# [SUPPLIED ENTRIES]
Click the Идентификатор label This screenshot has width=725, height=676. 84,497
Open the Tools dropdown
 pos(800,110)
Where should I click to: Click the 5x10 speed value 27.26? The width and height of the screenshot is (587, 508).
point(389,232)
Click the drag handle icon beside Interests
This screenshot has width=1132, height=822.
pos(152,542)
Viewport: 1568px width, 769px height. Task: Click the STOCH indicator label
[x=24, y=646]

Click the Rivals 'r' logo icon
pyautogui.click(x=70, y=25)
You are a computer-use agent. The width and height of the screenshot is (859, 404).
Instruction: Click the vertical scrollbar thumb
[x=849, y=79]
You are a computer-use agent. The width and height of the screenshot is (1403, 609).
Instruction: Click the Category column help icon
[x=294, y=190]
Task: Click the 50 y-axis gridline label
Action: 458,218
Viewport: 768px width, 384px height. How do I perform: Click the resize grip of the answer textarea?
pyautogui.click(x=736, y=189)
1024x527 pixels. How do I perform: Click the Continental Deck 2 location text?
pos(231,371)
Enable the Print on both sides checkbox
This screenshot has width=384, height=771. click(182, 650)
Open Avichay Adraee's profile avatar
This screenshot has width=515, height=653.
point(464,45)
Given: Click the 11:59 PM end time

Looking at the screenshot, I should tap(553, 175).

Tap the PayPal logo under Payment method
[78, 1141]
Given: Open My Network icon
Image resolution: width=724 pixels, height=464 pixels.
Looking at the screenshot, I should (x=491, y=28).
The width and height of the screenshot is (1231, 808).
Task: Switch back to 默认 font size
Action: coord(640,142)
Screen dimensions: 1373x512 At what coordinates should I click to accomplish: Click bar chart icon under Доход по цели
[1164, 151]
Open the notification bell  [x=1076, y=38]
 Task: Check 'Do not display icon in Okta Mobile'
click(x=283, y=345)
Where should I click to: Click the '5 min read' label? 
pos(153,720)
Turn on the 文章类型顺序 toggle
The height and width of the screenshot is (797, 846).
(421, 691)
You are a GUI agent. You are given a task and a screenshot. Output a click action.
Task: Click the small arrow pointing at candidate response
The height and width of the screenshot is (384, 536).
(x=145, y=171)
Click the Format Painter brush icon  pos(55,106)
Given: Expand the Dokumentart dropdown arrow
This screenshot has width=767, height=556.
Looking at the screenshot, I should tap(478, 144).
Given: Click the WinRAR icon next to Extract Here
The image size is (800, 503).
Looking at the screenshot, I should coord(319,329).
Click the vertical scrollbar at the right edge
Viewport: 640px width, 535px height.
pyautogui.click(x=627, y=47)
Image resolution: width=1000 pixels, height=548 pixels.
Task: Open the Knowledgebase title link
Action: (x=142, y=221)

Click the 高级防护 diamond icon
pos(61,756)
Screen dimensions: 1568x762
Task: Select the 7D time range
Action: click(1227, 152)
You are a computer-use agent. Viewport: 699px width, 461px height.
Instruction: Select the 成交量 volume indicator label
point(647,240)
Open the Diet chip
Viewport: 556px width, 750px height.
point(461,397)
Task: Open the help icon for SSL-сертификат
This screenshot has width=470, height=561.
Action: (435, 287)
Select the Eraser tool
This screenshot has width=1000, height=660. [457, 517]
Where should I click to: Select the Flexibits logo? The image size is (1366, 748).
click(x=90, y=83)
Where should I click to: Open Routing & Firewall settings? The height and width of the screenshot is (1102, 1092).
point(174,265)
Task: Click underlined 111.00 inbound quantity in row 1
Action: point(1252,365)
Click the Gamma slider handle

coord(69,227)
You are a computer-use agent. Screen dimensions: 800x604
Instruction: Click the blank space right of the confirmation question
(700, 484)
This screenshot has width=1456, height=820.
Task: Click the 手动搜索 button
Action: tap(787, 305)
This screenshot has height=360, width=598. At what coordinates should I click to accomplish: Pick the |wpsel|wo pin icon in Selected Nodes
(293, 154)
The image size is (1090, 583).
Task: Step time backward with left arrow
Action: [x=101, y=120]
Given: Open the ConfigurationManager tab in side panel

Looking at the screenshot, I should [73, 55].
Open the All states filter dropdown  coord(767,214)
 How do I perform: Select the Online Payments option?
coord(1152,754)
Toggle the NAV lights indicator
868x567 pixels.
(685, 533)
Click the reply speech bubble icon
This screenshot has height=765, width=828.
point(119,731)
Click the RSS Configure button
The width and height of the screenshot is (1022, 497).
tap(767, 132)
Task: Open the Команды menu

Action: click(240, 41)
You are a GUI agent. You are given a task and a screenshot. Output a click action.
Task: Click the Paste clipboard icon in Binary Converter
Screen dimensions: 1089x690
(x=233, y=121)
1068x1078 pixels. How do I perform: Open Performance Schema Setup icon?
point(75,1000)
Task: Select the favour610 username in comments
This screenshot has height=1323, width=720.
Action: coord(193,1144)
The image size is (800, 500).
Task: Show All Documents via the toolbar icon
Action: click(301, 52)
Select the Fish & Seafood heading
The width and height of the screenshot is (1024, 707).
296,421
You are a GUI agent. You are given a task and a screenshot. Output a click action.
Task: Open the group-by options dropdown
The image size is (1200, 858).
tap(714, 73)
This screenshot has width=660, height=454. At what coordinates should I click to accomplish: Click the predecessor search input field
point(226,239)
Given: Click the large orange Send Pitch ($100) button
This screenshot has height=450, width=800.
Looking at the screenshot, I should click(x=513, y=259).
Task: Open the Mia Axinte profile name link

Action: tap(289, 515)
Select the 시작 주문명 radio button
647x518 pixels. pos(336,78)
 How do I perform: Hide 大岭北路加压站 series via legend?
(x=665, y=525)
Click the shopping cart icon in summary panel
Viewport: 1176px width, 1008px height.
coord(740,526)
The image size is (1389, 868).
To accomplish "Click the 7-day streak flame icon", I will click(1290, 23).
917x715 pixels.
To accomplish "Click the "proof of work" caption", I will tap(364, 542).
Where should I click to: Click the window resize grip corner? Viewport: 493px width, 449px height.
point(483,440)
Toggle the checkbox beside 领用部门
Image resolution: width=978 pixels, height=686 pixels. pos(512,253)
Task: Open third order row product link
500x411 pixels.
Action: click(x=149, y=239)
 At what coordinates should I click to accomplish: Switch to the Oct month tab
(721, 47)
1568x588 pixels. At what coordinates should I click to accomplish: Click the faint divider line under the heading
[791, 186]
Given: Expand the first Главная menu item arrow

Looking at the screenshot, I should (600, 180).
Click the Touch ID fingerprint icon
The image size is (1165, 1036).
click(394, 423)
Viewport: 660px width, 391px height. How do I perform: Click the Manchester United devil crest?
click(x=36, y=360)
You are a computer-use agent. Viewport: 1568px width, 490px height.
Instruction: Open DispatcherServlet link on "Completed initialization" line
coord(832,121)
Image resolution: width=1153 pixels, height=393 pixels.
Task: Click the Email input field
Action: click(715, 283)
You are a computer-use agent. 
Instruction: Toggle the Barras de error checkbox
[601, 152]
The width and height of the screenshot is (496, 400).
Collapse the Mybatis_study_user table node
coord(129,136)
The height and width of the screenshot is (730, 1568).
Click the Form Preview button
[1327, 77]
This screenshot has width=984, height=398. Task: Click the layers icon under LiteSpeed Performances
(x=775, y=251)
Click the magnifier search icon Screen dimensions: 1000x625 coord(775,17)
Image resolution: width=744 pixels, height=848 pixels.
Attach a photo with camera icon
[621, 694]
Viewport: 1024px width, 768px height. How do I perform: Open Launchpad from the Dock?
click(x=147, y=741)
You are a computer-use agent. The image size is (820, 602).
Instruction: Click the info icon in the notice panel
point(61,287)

# [DIRECTIONS]
Exact reproduction of every entry is needed.

# [TASK OUTPUT]
Click the Идентификатор label This screenshot has width=725, height=676. 84,497
Open the Tools dropdown
 pos(800,110)
Where should I click to: Click the 5x10 speed value 27.26? The width and height of the screenshot is (587, 508).
point(389,232)
Click the drag handle icon beside Interests
This screenshot has width=1132, height=822.
pos(152,542)
Viewport: 1568px width, 769px height. Task: Click the STOCH indicator label
[x=24, y=646]

Click the Rivals 'r' logo icon
pyautogui.click(x=70, y=25)
You are a computer-use agent. The width and height of the screenshot is (859, 404).
Instruction: Click the vertical scrollbar thumb
[x=849, y=79]
You are a computer-use agent. The width and height of the screenshot is (1403, 609).
Instruction: Click the Category column help icon
[x=294, y=190]
Task: Click the 50 y-axis gridline label
Action: 458,218
Viewport: 768px width, 384px height. How do I perform: Click the resize grip of the answer textarea?
pyautogui.click(x=736, y=189)
1024x527 pixels. How do I perform: Click the Continental Deck 2 location text?
pos(231,371)
Enable the Print on both sides checkbox
This screenshot has width=384, height=771. click(182, 650)
Open Avichay Adraee's profile avatar
This screenshot has width=515, height=653.
point(464,45)
Given: Click the 11:59 PM end time

Looking at the screenshot, I should tap(553, 175).

Tap the PayPal logo under Payment method
[78, 1141]
Given: Open My Network icon
Image resolution: width=724 pixels, height=464 pixels.
Looking at the screenshot, I should (x=491, y=28).
The width and height of the screenshot is (1231, 808).
Task: Switch back to 默认 font size
Action: coord(640,142)
Screen dimensions: 1373x512 At what coordinates should I click to accomplish: Click bar chart icon under Доход по цели
[1164, 151]
Open the notification bell  [x=1076, y=38]
 Task: Check 'Do not display icon in Okta Mobile'
click(x=283, y=345)
Where should I click to: Click the '5 min read' label? 
pos(153,720)
Turn on the 文章类型顺序 toggle
The height and width of the screenshot is (797, 846).
(421, 691)
You are a GUI agent. You are given a task and a screenshot. Output a click action.
Task: Click the small arrow pointing at candidate response
The height and width of the screenshot is (384, 536).
(x=145, y=171)
Click the Format Painter brush icon  pos(55,106)
Given: Expand the Dokumentart dropdown arrow
This screenshot has width=767, height=556.
Looking at the screenshot, I should tap(478, 144).
Given: Click the WinRAR icon next to Extract Here
The image size is (800, 503).
Looking at the screenshot, I should coord(319,329).
Click the vertical scrollbar at the right edge
Viewport: 640px width, 535px height.
pyautogui.click(x=627, y=47)
Image resolution: width=1000 pixels, height=548 pixels.
Task: Open the Knowledgebase title link
Action: (x=142, y=221)

Click the 高级防护 diamond icon
pos(61,756)
Screen dimensions: 1568x762
Task: Select the 7D time range
Action: click(1227, 152)
You are a computer-use agent. Viewport: 699px width, 461px height.
Instruction: Select the 成交量 volume indicator label
point(647,240)
Open the Diet chip
Viewport: 556px width, 750px height.
point(461,397)
Task: Open the help icon for SSL-сертификат
This screenshot has width=470, height=561.
Action: (435, 287)
Select the Eraser tool
This screenshot has width=1000, height=660. [457, 517]
Where should I click to: Select the Flexibits logo? The image size is (1366, 748).
click(x=90, y=83)
Where should I click to: Open Routing & Firewall settings? The height and width of the screenshot is (1102, 1092).
point(174,265)
Task: Click underlined 111.00 inbound quantity in row 1
Action: point(1252,365)
Click the Gamma slider handle

coord(69,227)
You are a computer-use agent. Screen dimensions: 800x604
Instruction: Click the blank space right of the confirmation question
(700, 484)
This screenshot has width=1456, height=820.
Task: Click the 手动搜索 button
Action: tap(787, 305)
This screenshot has height=360, width=598. At what coordinates should I click to accomplish: Pick the |wpsel|wo pin icon in Selected Nodes
(293, 154)
The image size is (1090, 583).
Task: Step time backward with left arrow
Action: [x=101, y=120]
Given: Open the ConfigurationManager tab in side panel

Looking at the screenshot, I should [73, 55].
Open the All states filter dropdown  coord(767,214)
 How do I perform: Select the Online Payments option?
coord(1152,754)
Toggle the NAV lights indicator
868x567 pixels.
(685, 533)
Click the reply speech bubble icon
This screenshot has height=765, width=828.
point(119,731)
Click the RSS Configure button
The width and height of the screenshot is (1022, 497).
tap(767, 132)
Task: Open the Команды menu

Action: click(240, 41)
You are a GUI agent. You are given a task and a screenshot. Output a click action.
Task: Click the Paste clipboard icon in Binary Converter
Screen dimensions: 1089x690
(x=233, y=121)
1068x1078 pixels. How do I perform: Open Performance Schema Setup icon?
point(75,1000)
Task: Select the favour610 username in comments
This screenshot has height=1323, width=720.
Action: coord(193,1144)
The image size is (800, 500).
Task: Show All Documents via the toolbar icon
Action: click(301, 52)
Select the Fish & Seafood heading
The width and height of the screenshot is (1024, 707).
296,421
You are a GUI agent. You are given a task and a screenshot. Output a click action.
Task: Open the group-by options dropdown
The image size is (1200, 858).
tap(714, 73)
This screenshot has width=660, height=454. At what coordinates should I click to accomplish: Click the predecessor search input field
point(226,239)
Given: Click the large orange Send Pitch ($100) button
This screenshot has height=450, width=800.
Looking at the screenshot, I should click(x=513, y=259).
Task: Open the Mia Axinte profile name link

Action: tap(289, 515)
Select the 시작 주문명 radio button
647x518 pixels. pos(336,78)
 How do I perform: Hide 大岭北路加压站 series via legend?
(x=665, y=525)
Click the shopping cart icon in summary panel
Viewport: 1176px width, 1008px height.
coord(740,526)
The image size is (1389, 868).
To accomplish "Click the 7-day streak flame icon", I will click(1290, 23).
917x715 pixels.
To accomplish "Click the "proof of work" caption", I will tap(364, 542).
Where should I click to: Click the window resize grip corner? Viewport: 493px width, 449px height.
point(483,440)
Toggle the checkbox beside 领用部门
Image resolution: width=978 pixels, height=686 pixels. pos(512,253)
Task: Open third order row product link
500x411 pixels.
Action: click(x=149, y=239)
 At what coordinates should I click to accomplish: Switch to the Oct month tab
(721, 47)
1568x588 pixels. At what coordinates should I click to accomplish: Click the faint divider line under the heading
[791, 186]
Given: Expand the first Главная menu item arrow

Looking at the screenshot, I should (600, 180).
Click the Touch ID fingerprint icon
The image size is (1165, 1036).
click(394, 423)
Viewport: 660px width, 391px height. How do I perform: Click the Manchester United devil crest?
click(x=36, y=360)
You are a computer-use agent. Viewport: 1568px width, 490px height.
Instruction: Open DispatcherServlet link on "Completed initialization" line
coord(832,121)
Image resolution: width=1153 pixels, height=393 pixels.
Task: Click the Email input field
Action: click(715, 283)
You are a computer-use agent. 
Instruction: Toggle the Barras de error checkbox
[601, 152]
The width and height of the screenshot is (496, 400).
Collapse the Mybatis_study_user table node
coord(129,136)
The height and width of the screenshot is (730, 1568).
Click the Form Preview button
[1327, 77]
This screenshot has width=984, height=398. Task: Click the layers icon under LiteSpeed Performances
(x=775, y=251)
Click the magnifier search icon Screen dimensions: 1000x625 coord(775,17)
Image resolution: width=744 pixels, height=848 pixels.
Attach a photo with camera icon
[621, 694]
Viewport: 1024px width, 768px height. How do I perform: Open Launchpad from the Dock?
click(x=147, y=741)
You are a computer-use agent. The image size is (820, 602).
Instruction: Click the info icon in the notice panel
point(61,287)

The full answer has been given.